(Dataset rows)
+ + + + +

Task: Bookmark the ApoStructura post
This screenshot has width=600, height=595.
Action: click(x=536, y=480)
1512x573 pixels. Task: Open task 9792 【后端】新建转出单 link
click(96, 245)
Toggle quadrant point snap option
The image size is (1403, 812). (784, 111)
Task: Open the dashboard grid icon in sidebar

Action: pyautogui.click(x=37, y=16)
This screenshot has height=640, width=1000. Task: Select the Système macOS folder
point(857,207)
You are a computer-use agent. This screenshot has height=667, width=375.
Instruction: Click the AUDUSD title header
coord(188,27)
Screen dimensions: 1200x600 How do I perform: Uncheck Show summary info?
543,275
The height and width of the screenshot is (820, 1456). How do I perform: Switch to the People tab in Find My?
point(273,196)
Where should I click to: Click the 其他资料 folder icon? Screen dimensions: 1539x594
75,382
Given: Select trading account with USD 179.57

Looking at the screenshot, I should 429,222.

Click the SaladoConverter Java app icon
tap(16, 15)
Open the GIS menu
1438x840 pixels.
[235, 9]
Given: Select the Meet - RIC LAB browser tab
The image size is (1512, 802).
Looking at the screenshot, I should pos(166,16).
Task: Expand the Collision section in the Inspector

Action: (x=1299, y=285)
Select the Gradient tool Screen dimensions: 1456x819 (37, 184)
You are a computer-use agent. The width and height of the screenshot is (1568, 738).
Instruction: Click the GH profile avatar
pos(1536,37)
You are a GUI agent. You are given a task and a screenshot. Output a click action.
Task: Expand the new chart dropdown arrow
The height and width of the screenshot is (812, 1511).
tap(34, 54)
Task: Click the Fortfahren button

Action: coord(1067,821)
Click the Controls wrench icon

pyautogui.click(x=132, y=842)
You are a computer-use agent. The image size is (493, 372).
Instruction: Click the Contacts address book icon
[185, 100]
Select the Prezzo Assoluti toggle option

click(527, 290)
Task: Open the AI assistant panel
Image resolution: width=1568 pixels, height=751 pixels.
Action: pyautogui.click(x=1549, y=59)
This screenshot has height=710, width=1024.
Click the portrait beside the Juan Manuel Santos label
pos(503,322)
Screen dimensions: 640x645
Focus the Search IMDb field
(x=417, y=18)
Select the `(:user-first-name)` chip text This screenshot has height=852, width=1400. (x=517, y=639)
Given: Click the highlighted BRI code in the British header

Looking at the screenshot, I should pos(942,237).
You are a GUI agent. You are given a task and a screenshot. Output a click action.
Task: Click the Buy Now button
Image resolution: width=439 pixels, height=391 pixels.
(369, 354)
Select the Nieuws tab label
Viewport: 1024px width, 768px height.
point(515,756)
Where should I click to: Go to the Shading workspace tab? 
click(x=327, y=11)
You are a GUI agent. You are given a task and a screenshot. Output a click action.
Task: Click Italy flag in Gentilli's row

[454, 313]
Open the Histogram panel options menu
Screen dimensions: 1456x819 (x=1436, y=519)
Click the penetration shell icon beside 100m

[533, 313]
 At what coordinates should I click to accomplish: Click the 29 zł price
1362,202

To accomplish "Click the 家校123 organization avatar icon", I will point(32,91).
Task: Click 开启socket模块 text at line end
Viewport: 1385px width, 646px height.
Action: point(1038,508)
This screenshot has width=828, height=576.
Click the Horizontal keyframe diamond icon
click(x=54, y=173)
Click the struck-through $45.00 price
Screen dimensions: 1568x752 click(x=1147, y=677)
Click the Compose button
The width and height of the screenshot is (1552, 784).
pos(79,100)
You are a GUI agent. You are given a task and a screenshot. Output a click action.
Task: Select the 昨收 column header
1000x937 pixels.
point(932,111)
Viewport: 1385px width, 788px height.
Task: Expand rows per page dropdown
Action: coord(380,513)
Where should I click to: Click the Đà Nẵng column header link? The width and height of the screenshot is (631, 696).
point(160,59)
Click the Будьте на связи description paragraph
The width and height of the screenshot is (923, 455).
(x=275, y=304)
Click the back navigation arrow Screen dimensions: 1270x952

+ + + + +

§ **Given problem**
Convert the listing into a numbered list with one entry per line, omitting blank lines.

§ **Solution to this task**
1. Task: Bookmark the ApoStructura post
2. This screenshot has width=600, height=595.
3. Action: click(x=536, y=480)
4. 1512x573 pixels. Task: Open task 9792 【后端】新建转出单 link
5. click(96, 245)
6. Toggle quadrant point snap option
7. The image size is (1403, 812). (784, 111)
8. Task: Open the dashboard grid icon in sidebar
9. Action: pyautogui.click(x=37, y=16)
10. This screenshot has height=640, width=1000. Task: Select the Système macOS folder
11. point(857,207)
12. You are a computer-use agent. This screenshot has height=667, width=375.
13. Instruction: Click the AUDUSD title header
14. coord(188,27)
15. Screen dimensions: 1200x600 How do I perform: Uncheck Show summary info?
16. 543,275
17. The height and width of the screenshot is (820, 1456). How do I perform: Switch to the People tab in Find My?
18. point(273,196)
19. Where should I click to: Click the 其他资料 folder icon? Screen dimensions: 1539x594
20. 75,382
21. Given: Select trading account with USD 179.57
22. Looking at the screenshot, I should 429,222.
23. Click the SaladoConverter Java app icon
24. tap(16, 15)
25. Open the GIS menu
26. 1438x840 pixels.
27. [235, 9]
28. Given: Select the Meet - RIC LAB browser tab
29. The image size is (1512, 802).
30. Looking at the screenshot, I should pos(166,16).
31. Task: Expand the Collision section in the Inspector
32. Action: (x=1299, y=285)
33. Select the Gradient tool Screen dimensions: 1456x819 (37, 184)
34. You are a computer-use agent. The width and height of the screenshot is (1568, 738).
35. Instruction: Click the GH profile avatar
36. pos(1536,37)
37. You are a GUI agent. You are given a task and a screenshot. Output a click action.
38. Task: Expand the new chart dropdown arrow
39. The height and width of the screenshot is (812, 1511).
40. tap(34, 54)
41. Task: Click the Fortfahren button
42. Action: coord(1067,821)
43. Click the Controls wrench icon
44. pyautogui.click(x=132, y=842)
45. You are a computer-use agent. The image size is (493, 372).
46. Instruction: Click the Contacts address book icon
47. [185, 100]
48. Select the Prezzo Assoluti toggle option
49. click(527, 290)
50. Task: Open the AI assistant panel
51. Image resolution: width=1568 pixels, height=751 pixels.
52. Action: pyautogui.click(x=1549, y=59)
53. This screenshot has height=710, width=1024.
54. Click the portrait beside the Juan Manuel Santos label
55. pos(503,322)
56. Screen dimensions: 640x645
57. Focus the Search IMDb field
58. (x=417, y=18)
59. Select the `(:user-first-name)` chip text This screenshot has height=852, width=1400. (x=517, y=639)
60. Given: Click the highlighted BRI code in the British header
61. Looking at the screenshot, I should pos(942,237).
62. You are a GUI agent. You are given a task and a screenshot. Output a click action.
63. Task: Click the Buy Now button
64. Image resolution: width=439 pixels, height=391 pixels.
65. (369, 354)
66. Select the Nieuws tab label
67. Viewport: 1024px width, 768px height.
68. point(515,756)
69. Where should I click to: Go to the Shading workspace tab? 
70. click(x=327, y=11)
71. You are a GUI agent. You are given a task and a screenshot. Output a click action.
72. Task: Click Italy flag in Gentilli's row
73. [454, 313]
74. Open the Histogram panel options menu
75. Screen dimensions: 1456x819 (x=1436, y=519)
76. Click the penetration shell icon beside 100m
77. [533, 313]
78.  At what coordinates should I click to accomplish: Click the 29 zł price
79. 1362,202
80. To accomplish "Click the 家校123 organization avatar icon", I will point(32,91).
81. Task: Click 开启socket模块 text at line end
82. Viewport: 1385px width, 646px height.
83. Action: point(1038,508)
84. This screenshot has width=828, height=576.
85. Click the Horizontal keyframe diamond icon
86. click(x=54, y=173)
87. Click the struck-through $45.00 price
88. Screen dimensions: 1568x752 click(x=1147, y=677)
89. Click the Compose button
90. The width and height of the screenshot is (1552, 784).
91. pos(79,100)
92. You are a GUI agent. You are given a task and a screenshot. Output a click action.
93. Task: Select the 昨收 column header
94. 1000x937 pixels.
95. point(932,111)
96. Viewport: 1385px width, 788px height.
97. Task: Expand rows per page dropdown
98. Action: coord(380,513)
99. Where should I click to: Click the Đà Nẵng column header link? The width and height of the screenshot is (631, 696).
100. point(160,59)
101. Click the Будьте на связи description paragraph
102. The width and height of the screenshot is (923, 455).
103. (x=275, y=304)
104. Click the back navigation arrow Screen dimensions: 1270x952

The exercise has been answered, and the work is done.